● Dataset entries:

—————

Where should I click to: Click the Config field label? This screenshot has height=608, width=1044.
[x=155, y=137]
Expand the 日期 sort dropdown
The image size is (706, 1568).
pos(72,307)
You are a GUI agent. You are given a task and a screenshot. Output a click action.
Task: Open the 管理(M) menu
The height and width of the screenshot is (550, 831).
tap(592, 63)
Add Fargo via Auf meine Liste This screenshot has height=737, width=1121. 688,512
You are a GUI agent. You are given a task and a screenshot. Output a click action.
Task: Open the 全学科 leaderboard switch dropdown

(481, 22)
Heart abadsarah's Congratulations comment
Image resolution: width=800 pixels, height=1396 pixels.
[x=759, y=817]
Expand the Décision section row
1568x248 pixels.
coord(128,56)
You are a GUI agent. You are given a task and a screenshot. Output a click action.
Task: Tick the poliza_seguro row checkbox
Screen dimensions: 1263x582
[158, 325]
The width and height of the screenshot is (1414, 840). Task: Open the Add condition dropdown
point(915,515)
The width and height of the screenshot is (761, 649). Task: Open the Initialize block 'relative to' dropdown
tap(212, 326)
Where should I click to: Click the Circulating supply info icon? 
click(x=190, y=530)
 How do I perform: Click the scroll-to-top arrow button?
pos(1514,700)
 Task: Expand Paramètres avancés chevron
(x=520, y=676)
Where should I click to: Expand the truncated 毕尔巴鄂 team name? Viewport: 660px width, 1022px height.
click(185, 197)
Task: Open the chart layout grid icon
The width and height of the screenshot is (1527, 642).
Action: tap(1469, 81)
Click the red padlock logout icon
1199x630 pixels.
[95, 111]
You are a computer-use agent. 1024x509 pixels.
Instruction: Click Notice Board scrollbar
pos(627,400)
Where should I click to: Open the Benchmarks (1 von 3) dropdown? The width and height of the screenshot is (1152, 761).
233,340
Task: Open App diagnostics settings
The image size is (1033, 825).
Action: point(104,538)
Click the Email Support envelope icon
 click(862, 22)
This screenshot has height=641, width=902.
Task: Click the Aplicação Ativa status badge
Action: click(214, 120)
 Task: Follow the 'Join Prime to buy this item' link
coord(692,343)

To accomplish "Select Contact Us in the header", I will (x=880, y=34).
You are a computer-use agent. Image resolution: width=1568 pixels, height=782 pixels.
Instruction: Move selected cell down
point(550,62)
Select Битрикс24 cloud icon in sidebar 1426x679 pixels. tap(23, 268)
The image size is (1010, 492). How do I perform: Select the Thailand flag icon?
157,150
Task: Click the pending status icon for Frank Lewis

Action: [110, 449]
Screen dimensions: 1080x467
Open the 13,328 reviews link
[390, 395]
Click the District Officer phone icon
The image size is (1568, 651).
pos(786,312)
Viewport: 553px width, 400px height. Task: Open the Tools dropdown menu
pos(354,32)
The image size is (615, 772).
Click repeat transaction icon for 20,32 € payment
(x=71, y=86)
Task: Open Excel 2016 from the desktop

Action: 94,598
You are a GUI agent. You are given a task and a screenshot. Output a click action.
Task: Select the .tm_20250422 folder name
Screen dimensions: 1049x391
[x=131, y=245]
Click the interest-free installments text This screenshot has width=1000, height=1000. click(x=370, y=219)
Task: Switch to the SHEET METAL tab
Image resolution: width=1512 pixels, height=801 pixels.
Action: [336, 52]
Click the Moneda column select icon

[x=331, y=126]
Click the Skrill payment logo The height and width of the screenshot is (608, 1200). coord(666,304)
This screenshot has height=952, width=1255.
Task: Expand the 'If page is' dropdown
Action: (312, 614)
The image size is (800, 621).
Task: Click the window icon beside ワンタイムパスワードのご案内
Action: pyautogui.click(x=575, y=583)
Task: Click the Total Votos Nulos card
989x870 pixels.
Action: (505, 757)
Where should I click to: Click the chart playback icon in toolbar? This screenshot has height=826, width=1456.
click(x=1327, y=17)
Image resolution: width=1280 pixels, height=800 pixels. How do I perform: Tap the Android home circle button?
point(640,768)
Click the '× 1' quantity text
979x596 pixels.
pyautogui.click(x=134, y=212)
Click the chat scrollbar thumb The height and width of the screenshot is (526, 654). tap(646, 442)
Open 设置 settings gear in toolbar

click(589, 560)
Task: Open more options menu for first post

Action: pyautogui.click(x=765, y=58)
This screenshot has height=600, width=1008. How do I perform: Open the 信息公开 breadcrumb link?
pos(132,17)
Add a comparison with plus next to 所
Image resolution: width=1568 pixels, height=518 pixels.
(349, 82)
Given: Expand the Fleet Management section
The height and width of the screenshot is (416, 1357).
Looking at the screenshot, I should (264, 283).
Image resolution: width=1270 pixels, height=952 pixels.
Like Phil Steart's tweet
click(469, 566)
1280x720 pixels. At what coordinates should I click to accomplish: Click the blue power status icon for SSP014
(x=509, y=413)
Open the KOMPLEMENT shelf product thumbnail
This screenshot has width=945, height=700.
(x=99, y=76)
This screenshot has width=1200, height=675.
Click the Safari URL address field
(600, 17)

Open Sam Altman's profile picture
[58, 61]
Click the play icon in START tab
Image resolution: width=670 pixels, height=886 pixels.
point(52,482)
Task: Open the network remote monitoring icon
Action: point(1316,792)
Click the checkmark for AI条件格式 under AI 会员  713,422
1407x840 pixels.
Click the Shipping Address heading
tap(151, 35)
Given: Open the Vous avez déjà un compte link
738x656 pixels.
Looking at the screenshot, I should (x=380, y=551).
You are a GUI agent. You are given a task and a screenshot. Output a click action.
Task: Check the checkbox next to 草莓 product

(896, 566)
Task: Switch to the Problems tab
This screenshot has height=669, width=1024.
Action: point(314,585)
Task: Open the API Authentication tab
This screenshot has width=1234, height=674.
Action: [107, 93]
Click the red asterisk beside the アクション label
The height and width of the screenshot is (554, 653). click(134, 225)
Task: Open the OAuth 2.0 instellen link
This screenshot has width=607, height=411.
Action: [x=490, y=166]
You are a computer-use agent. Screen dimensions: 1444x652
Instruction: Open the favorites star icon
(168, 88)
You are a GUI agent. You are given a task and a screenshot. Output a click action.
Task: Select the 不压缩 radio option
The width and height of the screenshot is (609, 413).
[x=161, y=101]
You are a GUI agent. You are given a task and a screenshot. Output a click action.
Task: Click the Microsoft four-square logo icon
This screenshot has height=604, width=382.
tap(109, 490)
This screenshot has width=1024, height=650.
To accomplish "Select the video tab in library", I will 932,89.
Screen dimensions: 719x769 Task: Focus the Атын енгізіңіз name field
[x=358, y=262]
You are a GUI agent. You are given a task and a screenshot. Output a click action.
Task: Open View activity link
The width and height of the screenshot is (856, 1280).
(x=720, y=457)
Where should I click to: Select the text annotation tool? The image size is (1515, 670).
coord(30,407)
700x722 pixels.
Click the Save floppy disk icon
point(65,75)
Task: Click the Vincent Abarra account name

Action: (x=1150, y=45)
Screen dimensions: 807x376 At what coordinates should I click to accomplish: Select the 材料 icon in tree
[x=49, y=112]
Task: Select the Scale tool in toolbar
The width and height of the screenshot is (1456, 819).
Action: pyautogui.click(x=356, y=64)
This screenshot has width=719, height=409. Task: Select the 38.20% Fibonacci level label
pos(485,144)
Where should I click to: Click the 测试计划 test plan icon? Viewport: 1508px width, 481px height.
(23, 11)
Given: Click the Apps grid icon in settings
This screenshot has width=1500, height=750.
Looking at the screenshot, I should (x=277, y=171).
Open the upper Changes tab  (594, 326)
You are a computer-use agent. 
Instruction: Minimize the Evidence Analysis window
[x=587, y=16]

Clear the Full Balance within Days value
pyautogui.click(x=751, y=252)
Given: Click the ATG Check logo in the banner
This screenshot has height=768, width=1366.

—————

● What to work on:
Reproduce every record above exactly as it is written.

● Answer to this problem:
Where should I click to: Click the Config field label? This screenshot has height=608, width=1044.
[x=155, y=137]
Expand the 日期 sort dropdown
The image size is (706, 1568).
pos(72,307)
You are a GUI agent. You are given a task and a screenshot. Output a click action.
Task: Open the 管理(M) menu
The height and width of the screenshot is (550, 831).
tap(592, 63)
Add Fargo via Auf meine Liste This screenshot has height=737, width=1121. 688,512
You are a GUI agent. You are given a task and a screenshot. Output a click action.
Task: Open the 全学科 leaderboard switch dropdown

(481, 22)
Heart abadsarah's Congratulations comment
Image resolution: width=800 pixels, height=1396 pixels.
[x=759, y=817]
Expand the Décision section row
1568x248 pixels.
coord(128,56)
You are a GUI agent. You are given a task and a screenshot. Output a click action.
Task: Tick the poliza_seguro row checkbox
Screen dimensions: 1263x582
[158, 325]
The width and height of the screenshot is (1414, 840). Task: Open the Add condition dropdown
point(915,515)
The width and height of the screenshot is (761, 649). Task: Open the Initialize block 'relative to' dropdown
tap(212, 326)
Where should I click to: Click the Circulating supply info icon? 
click(x=190, y=530)
 How do I perform: Click the scroll-to-top arrow button?
pos(1514,700)
 Task: Expand Paramètres avancés chevron
(x=520, y=676)
Where should I click to: Expand the truncated 毕尔巴鄂 team name? Viewport: 660px width, 1022px height.
click(185, 197)
Task: Open the chart layout grid icon
The width and height of the screenshot is (1527, 642).
Action: tap(1469, 81)
Click the red padlock logout icon
1199x630 pixels.
[95, 111]
You are a computer-use agent. 1024x509 pixels.
Instruction: Click Notice Board scrollbar
pos(627,400)
Where should I click to: Open the Benchmarks (1 von 3) dropdown? The width and height of the screenshot is (1152, 761).
233,340
Task: Open App diagnostics settings
The image size is (1033, 825).
Action: point(104,538)
Click the Email Support envelope icon
 click(862, 22)
This screenshot has height=641, width=902.
Task: Click the Aplicação Ativa status badge
Action: click(214, 120)
 Task: Follow the 'Join Prime to buy this item' link
coord(692,343)

To accomplish "Select Contact Us in the header", I will (x=880, y=34).
You are a computer-use agent. Image resolution: width=1568 pixels, height=782 pixels.
Instruction: Move selected cell down
point(550,62)
Select Битрикс24 cloud icon in sidebar 1426x679 pixels. tap(23, 268)
The image size is (1010, 492). How do I perform: Select the Thailand flag icon?
157,150
Task: Click the pending status icon for Frank Lewis

Action: [110, 449]
Screen dimensions: 1080x467
Open the 13,328 reviews link
[390, 395]
Click the District Officer phone icon
The image size is (1568, 651).
pos(786,312)
Viewport: 553px width, 400px height. Task: Open the Tools dropdown menu
pos(354,32)
The image size is (615, 772).
Click repeat transaction icon for 20,32 € payment
(x=71, y=86)
Task: Open Excel 2016 from the desktop

Action: 94,598
You are a GUI agent. You are given a task and a screenshot. Output a click action.
Task: Select the .tm_20250422 folder name
Screen dimensions: 1049x391
[x=131, y=245]
Click the interest-free installments text This screenshot has width=1000, height=1000. click(x=370, y=219)
Task: Switch to the SHEET METAL tab
Image resolution: width=1512 pixels, height=801 pixels.
Action: [336, 52]
Click the Moneda column select icon

[x=331, y=126]
Click the Skrill payment logo The height and width of the screenshot is (608, 1200). coord(666,304)
This screenshot has height=952, width=1255.
Task: Expand the 'If page is' dropdown
Action: (312, 614)
The image size is (800, 621).
Task: Click the window icon beside ワンタイムパスワードのご案内
Action: pyautogui.click(x=575, y=583)
Task: Click the Total Votos Nulos card
989x870 pixels.
Action: (505, 757)
Where should I click to: Click the chart playback icon in toolbar? This screenshot has height=826, width=1456.
click(x=1327, y=17)
Image resolution: width=1280 pixels, height=800 pixels. How do I perform: Tap the Android home circle button?
point(640,768)
Click the '× 1' quantity text
979x596 pixels.
pyautogui.click(x=134, y=212)
Click the chat scrollbar thumb The height and width of the screenshot is (526, 654). tap(646, 442)
Open 设置 settings gear in toolbar

click(589, 560)
Task: Open more options menu for first post

Action: pyautogui.click(x=765, y=58)
This screenshot has height=600, width=1008. How do I perform: Open the 信息公开 breadcrumb link?
pos(132,17)
Add a comparison with plus next to 所
Image resolution: width=1568 pixels, height=518 pixels.
(349, 82)
Given: Expand the Fleet Management section
The height and width of the screenshot is (416, 1357).
Looking at the screenshot, I should (264, 283).
Image resolution: width=1270 pixels, height=952 pixels.
Like Phil Steart's tweet
click(469, 566)
1280x720 pixels. At what coordinates should I click to accomplish: Click the blue power status icon for SSP014
(x=509, y=413)
Open the KOMPLEMENT shelf product thumbnail
This screenshot has width=945, height=700.
(x=99, y=76)
This screenshot has width=1200, height=675.
Click the Safari URL address field
(600, 17)

Open Sam Altman's profile picture
[58, 61]
Click the play icon in START tab
Image resolution: width=670 pixels, height=886 pixels.
point(52,482)
Task: Open the network remote monitoring icon
Action: point(1316,792)
Click the checkmark for AI条件格式 under AI 会员  713,422
1407x840 pixels.
Click the Shipping Address heading
tap(151, 35)
Given: Open the Vous avez déjà un compte link
738x656 pixels.
Looking at the screenshot, I should (x=380, y=551).
You are a GUI agent. You are given a task and a screenshot. Output a click action.
Task: Check the checkbox next to 草莓 product

(896, 566)
Task: Switch to the Problems tab
This screenshot has height=669, width=1024.
Action: point(314,585)
Task: Open the API Authentication tab
This screenshot has width=1234, height=674.
Action: [107, 93]
Click the red asterisk beside the アクション label
The height and width of the screenshot is (554, 653). click(134, 225)
Task: Open the OAuth 2.0 instellen link
This screenshot has width=607, height=411.
Action: [x=490, y=166]
You are a computer-use agent. Screen dimensions: 1444x652
Instruction: Open the favorites star icon
(168, 88)
You are a GUI agent. You are given a task and a screenshot. Output a click action.
Task: Select the 不压缩 radio option
The width and height of the screenshot is (609, 413).
[x=161, y=101]
You are a GUI agent. You are given a task and a screenshot. Output a click action.
Task: Click the Microsoft four-square logo icon
This screenshot has height=604, width=382.
tap(109, 490)
This screenshot has width=1024, height=650.
To accomplish "Select the video tab in library", I will 932,89.
Screen dimensions: 719x769 Task: Focus the Атын енгізіңіз name field
[x=358, y=262]
You are a GUI agent. You are given a task and a screenshot. Output a click action.
Task: Open View activity link
The width and height of the screenshot is (856, 1280).
(x=720, y=457)
Where should I click to: Select the text annotation tool? The image size is (1515, 670).
coord(30,407)
700x722 pixels.
Click the Save floppy disk icon
point(65,75)
Task: Click the Vincent Abarra account name

Action: (x=1150, y=45)
Screen dimensions: 807x376 At what coordinates should I click to accomplish: Select the 材料 icon in tree
[x=49, y=112]
Task: Select the Scale tool in toolbar
The width and height of the screenshot is (1456, 819).
Action: pyautogui.click(x=356, y=64)
This screenshot has width=719, height=409. Task: Select the 38.20% Fibonacci level label
pos(485,144)
Where should I click to: Click the 测试计划 test plan icon? Viewport: 1508px width, 481px height.
(23, 11)
Given: Click the Apps grid icon in settings
This screenshot has width=1500, height=750.
Looking at the screenshot, I should (x=277, y=171).
Open the upper Changes tab  (594, 326)
You are a computer-use agent. 
Instruction: Minimize the Evidence Analysis window
[x=587, y=16]

Clear the Full Balance within Days value
pyautogui.click(x=751, y=252)
Given: Click the ATG Check logo in the banner
This screenshot has height=768, width=1366.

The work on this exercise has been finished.